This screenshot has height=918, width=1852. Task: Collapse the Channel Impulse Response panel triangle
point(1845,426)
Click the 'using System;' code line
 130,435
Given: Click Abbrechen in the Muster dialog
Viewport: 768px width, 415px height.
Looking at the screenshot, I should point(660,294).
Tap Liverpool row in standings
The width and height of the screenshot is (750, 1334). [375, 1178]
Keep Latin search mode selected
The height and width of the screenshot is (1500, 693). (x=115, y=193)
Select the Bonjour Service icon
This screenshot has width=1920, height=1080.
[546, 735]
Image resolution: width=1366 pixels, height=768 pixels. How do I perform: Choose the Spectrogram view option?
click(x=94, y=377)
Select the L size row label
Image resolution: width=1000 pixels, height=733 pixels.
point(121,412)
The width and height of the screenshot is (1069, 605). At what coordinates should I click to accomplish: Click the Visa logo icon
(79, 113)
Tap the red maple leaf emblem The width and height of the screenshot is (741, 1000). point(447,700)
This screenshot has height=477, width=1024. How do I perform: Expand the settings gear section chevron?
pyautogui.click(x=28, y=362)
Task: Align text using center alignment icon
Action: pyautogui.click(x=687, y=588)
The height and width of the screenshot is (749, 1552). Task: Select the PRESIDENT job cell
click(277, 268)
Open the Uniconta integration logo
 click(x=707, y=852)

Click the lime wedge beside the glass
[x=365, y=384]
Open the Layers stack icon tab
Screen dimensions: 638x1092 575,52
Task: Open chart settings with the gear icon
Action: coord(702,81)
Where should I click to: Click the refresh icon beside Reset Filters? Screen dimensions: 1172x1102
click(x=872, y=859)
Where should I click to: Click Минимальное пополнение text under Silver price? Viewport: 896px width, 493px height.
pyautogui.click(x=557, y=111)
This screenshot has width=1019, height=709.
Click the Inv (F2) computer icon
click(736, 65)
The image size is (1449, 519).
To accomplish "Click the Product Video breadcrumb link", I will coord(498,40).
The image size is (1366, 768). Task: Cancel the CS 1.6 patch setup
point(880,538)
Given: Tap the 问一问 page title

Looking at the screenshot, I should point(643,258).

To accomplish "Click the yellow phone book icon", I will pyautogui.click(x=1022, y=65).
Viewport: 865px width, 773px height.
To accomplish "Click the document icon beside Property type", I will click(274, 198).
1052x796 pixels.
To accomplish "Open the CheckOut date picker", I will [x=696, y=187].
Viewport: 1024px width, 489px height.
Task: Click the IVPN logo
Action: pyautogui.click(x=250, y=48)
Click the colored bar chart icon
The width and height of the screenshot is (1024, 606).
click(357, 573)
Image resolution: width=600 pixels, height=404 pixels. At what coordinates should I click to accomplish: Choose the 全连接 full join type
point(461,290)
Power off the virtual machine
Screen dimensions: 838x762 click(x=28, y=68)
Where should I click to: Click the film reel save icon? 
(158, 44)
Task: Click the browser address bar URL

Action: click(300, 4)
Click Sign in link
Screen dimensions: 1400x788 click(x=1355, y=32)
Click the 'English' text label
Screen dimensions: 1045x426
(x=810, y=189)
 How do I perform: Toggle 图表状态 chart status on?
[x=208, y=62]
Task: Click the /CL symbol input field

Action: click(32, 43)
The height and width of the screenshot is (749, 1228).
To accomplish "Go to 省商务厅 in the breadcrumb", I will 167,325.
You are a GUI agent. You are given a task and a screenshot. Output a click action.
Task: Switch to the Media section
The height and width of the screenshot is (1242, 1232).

Exercise directions.
Your reply should be one number: how many lines in this listing contain the string "breadcrumb".

Written answer.
2